Psychoonkologie in Erding:Eine stabile und breite Struktur

Psychoonkologie in Erding: In Zusammenarbeit mit dem Klinikum Erding werden seit 2016 auch stationäre und ambulante Patienten psychoonkologisch betreut.

In Zusammenarbeit mit dem Klinikum Erding werden seit 2016 auch stationäre und ambulante Patienten psychoonkologisch betreut.

(Foto: Renate Schmidt)

Angebot für von Krebs betroffene Menschen wird 2024 durch eine Kooperation mit der Bayerischen Krebsgesellschaft am Klinikum erweitert - ein neuer Meilenstein.

Von Sofia Wiedemann Goncalves, Erding

Das Wort "Krebs" löst eine Flut von Gedanken und Gefühlen aus. Menschen, die mit der Diagnose Krebs konfrontiert werden, oder deren Angehörige trifft das oft wie ein Schwert in den Nacken. Von Angst über Panik bis hin zur Hoffnung kommen alle möglichen Emotionen auf. Oft hinterlässt der Kampf gegen die Krankheit neben körperlichen Narben auch tiefe Spuren in der psychischen Gesundheit. Vor diesem Hintergrund ist die Psychoonkologie entstanden, ein medizinisches Fachgebiet, das sich ergänzend zur medizinischen Behandlung auf die psychologische Unterstützung und Betreuung von Krebspatienten konzentriert.

In Erding wurde das Angebot 2016 durch die Zusammenarbeit der Ärztin Barbara Scholtissek mit dem Palliativ-Team des Landkreises Erding ins Leben gerufen. Im Laufe der Jahre wurde das Programm ausgeweitet und in Zusammenarbeit mit dem Klinikum Erding wurden nicht nur Palliativpatienten, sondern auch stationäre und ambulante Patienten betreut. Nun soll das Angebot ab 2024 durch eine Kooperation mit der Bayerischen Krebsgesellschaft am Klinikum Erding erweitert werden.

Ergänzende Auskünfte zu sozialrechtlichen Problemen und Fragestellungen

Das Projekt erwies sich bereits im ersten Jahr als erfolgreich und überdauerte auch die Zeit von Corona, in der die Betreuung über Videoberatung und Telefongespräche erfolgte.

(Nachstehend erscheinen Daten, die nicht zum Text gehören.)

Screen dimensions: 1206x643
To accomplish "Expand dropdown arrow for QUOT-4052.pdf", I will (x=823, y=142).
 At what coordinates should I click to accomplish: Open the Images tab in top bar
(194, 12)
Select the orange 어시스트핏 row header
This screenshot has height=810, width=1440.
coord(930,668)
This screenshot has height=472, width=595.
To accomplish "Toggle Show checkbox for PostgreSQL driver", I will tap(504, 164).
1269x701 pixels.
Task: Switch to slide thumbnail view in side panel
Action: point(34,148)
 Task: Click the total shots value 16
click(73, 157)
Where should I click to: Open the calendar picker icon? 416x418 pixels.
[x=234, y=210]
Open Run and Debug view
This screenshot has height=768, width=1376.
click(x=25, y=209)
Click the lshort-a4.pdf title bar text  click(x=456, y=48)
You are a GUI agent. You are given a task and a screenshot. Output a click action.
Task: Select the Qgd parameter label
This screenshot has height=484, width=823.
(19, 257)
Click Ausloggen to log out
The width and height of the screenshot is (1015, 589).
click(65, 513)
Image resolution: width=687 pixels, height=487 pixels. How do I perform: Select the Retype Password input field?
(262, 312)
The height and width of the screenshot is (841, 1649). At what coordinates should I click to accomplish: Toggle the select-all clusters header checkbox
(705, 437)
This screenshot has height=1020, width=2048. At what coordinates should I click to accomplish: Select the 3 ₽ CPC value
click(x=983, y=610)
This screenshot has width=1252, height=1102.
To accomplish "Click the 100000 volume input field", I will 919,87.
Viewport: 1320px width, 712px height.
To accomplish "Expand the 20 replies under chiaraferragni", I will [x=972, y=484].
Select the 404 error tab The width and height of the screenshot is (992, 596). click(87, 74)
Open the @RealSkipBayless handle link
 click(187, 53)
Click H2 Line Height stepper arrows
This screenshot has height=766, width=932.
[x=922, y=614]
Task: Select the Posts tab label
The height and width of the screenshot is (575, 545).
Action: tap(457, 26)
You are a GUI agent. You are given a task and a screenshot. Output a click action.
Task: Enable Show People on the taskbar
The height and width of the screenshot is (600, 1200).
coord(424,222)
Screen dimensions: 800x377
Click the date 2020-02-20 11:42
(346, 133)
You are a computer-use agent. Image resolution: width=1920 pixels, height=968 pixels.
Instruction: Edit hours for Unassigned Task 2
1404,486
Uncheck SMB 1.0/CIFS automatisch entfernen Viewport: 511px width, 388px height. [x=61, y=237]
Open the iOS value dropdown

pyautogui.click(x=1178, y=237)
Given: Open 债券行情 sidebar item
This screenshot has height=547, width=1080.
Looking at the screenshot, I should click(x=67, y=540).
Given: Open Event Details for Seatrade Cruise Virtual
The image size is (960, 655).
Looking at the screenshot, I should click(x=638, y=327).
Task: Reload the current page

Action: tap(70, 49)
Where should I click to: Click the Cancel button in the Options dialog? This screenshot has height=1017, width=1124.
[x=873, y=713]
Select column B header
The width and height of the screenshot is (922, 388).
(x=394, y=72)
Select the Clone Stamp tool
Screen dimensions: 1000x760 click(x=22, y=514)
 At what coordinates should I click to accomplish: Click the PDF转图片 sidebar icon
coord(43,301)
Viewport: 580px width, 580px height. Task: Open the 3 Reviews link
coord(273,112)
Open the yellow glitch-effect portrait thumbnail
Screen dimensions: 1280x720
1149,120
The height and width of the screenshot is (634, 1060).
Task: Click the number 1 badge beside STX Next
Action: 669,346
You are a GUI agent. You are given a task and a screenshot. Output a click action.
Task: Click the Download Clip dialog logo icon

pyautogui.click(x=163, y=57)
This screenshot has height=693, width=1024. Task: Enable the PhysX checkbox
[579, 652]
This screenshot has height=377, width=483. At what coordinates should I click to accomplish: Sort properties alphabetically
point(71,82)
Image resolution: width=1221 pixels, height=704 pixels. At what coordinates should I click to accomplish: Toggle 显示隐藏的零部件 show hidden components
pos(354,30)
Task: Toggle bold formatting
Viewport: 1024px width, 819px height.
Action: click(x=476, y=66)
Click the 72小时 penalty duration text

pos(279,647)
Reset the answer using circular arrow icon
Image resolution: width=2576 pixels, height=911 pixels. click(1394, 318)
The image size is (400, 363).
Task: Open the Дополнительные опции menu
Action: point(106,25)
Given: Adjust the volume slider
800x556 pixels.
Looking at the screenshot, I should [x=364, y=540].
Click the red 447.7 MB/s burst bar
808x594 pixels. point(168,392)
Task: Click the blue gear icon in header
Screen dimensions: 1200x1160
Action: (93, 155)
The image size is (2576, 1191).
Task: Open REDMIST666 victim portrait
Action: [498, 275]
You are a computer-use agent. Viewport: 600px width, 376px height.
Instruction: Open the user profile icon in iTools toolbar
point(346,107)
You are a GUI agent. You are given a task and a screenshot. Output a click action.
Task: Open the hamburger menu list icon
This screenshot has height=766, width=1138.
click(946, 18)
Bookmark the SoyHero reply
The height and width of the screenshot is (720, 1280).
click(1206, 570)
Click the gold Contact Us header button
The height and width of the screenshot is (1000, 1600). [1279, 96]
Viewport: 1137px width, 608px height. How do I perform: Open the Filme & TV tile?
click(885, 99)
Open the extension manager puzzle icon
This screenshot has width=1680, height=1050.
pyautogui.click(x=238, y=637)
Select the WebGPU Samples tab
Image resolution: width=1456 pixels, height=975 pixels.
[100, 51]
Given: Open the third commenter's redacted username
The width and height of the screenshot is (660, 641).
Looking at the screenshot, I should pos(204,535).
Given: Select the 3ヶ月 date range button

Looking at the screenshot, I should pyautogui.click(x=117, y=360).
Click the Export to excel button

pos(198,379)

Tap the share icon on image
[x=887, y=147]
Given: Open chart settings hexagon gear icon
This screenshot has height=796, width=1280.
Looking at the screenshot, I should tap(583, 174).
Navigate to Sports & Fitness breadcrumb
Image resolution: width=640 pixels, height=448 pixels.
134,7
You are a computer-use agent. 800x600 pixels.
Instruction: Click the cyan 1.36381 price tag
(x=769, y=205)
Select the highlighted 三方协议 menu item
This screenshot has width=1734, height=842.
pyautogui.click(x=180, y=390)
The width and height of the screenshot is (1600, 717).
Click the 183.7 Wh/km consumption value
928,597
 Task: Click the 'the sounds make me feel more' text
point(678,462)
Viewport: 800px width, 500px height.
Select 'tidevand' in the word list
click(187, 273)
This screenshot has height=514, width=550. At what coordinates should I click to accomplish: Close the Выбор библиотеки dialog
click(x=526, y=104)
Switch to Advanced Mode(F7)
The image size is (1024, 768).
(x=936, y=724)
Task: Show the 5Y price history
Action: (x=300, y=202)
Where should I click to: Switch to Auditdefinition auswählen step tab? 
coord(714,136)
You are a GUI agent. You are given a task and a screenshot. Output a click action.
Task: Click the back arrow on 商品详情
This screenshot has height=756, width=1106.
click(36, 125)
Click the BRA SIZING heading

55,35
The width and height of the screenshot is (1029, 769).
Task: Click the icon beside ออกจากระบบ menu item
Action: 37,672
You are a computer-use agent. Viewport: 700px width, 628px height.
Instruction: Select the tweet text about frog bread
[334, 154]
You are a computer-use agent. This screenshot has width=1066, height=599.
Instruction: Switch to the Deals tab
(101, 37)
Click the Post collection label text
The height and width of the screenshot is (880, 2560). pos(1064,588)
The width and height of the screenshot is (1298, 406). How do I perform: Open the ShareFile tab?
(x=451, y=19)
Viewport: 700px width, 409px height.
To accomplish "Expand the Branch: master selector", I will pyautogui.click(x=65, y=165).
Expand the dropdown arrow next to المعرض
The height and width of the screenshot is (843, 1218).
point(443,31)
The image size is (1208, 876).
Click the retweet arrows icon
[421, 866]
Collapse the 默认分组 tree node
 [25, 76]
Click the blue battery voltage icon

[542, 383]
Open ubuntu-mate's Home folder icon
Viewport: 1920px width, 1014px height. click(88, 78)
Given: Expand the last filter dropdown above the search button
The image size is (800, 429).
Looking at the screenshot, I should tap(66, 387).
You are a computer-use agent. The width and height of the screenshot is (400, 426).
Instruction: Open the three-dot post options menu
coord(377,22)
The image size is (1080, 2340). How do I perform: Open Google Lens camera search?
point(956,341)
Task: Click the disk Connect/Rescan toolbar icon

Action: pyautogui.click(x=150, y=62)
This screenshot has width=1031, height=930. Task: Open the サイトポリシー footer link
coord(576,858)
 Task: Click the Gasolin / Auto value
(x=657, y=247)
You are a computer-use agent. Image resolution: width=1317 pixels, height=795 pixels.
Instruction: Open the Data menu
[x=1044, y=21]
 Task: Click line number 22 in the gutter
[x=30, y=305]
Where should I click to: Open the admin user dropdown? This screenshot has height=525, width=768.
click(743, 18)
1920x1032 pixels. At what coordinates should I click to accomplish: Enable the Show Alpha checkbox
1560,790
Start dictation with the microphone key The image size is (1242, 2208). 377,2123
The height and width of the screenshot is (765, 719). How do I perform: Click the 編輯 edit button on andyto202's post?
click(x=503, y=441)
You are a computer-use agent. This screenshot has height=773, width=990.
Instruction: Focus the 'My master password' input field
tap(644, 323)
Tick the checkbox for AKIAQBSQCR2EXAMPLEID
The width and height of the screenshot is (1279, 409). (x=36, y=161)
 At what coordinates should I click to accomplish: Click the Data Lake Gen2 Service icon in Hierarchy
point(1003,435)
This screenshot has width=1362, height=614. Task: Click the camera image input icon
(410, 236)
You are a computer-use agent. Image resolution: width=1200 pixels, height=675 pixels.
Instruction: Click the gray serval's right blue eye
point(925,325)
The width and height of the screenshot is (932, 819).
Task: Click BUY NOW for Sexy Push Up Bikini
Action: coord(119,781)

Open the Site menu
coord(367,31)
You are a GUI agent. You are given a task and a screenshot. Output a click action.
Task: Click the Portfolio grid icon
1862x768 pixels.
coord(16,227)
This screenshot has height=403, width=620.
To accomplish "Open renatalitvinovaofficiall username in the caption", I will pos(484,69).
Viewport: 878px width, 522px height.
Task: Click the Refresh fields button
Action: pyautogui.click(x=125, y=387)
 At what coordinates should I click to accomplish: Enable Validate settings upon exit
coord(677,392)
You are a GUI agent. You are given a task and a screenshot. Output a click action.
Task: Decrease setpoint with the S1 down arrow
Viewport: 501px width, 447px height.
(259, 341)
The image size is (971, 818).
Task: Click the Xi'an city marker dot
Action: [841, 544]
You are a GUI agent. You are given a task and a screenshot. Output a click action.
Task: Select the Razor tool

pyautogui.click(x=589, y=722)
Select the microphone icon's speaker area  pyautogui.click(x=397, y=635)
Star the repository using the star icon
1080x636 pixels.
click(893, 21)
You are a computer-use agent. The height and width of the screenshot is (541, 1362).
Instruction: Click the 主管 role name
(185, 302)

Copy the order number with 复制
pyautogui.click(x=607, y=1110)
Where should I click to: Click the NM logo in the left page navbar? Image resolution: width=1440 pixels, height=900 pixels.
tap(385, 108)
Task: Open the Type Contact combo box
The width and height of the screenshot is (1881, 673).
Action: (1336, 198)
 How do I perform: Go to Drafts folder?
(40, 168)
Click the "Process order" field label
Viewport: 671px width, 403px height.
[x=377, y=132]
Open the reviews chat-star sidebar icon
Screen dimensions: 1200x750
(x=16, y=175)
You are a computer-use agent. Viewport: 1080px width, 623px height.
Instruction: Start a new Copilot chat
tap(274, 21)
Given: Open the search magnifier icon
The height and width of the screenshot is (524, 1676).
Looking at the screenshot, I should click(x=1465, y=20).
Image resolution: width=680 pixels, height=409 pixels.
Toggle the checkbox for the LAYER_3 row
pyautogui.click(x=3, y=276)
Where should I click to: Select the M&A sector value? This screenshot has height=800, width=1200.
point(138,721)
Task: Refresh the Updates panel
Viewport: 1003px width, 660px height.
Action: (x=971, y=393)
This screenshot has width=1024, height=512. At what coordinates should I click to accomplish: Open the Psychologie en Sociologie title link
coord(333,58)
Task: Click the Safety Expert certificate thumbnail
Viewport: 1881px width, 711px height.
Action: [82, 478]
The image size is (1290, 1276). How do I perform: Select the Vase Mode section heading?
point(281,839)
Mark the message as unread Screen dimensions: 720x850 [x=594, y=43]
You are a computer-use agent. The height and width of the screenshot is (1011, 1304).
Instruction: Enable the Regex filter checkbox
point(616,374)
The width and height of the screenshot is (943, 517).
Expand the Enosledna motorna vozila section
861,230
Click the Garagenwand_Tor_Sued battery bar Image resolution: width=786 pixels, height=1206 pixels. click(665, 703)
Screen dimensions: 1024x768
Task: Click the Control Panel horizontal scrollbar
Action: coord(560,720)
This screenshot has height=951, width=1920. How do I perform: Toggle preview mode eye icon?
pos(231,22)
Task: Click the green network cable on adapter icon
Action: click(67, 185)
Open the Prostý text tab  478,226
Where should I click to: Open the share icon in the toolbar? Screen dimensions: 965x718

Im Jahr 2022 nahmen allein im ambulanten Bereich 120 Personen die Unterstützung in Anspruch. Hinzu kommen Patienten in der stationären und in der palliativen Phase. Für die Ärztin Scholtissek und ihr Team bedeutete dies etwa 1150 Stunden psychoonkologische Arbeit.

Die Bayerische Krebsgesellschaft hilft seit 1925 Menschen mit Krebs und deren Angehörigen und bietet neben der psychologischen Betreuung ergänzend zum Beispiel auch Auskünfte zu sozialrechtlichen Problemen und Fragestellungen. "Damit werden die Patienten von den bürokratischen Belastungen, die mit der Erkrankung einhergehen, weitestgehend befreit, um sich mit aller Kraft ihrer Therapie und Gesundung widmen zu können", betont Landrat Martin Bayerstorfer.

Geschäftsstelle des gemeinnützigen Vereins wird in das Personalwohnheim verlegt

Zum Angebot gehören auch die Kontaktvermittlung zu circa 200 Selbsthilfegruppen, finanzielle Unterstützung in Härtefällen sowie Informationen über Rehabilitation und Nachsorge-Einrichtungen. Eine Betreuung von A bis Z - und das komplett ohne Kosten. Neben dem generellen Ausbau der Hilfsangebote wird vom kommenden Jahr an auch die Geschäftsstelle des gemeinnützigen Vereins direkt neben der Klinik in das Personalwohnheim verlegt. So kann eine noch effektivere Unterstützung der Betroffenen und ihrer Angehörigen gewährleistet werden.

Die Ärztin Barbara Scholtissek betont vor allem den Meilenstein, den die Kooperation in der psychoonkologischen Versorgung darstellt: "Null, niente, nichts: Das war das psychoonkologische Angebot für Krebspatienten im Landkreis im Jahr 2016. Peu à peu haben wir es geschafft, eine stabile und breite Struktur aufzubauen, in der jedem geholfen werden kann, egal in welcher Phase der Erkrankung. Darauf bin ich sehr stolz." Scholtisseks Dank geht dabei besonders auch an das Palliativteam, das seit Beginn der Initiative Psychoonkologie im Landkreis Erding dabei ist und ohne dessen Spenden die Initiative nicht so weit gekommen wäre.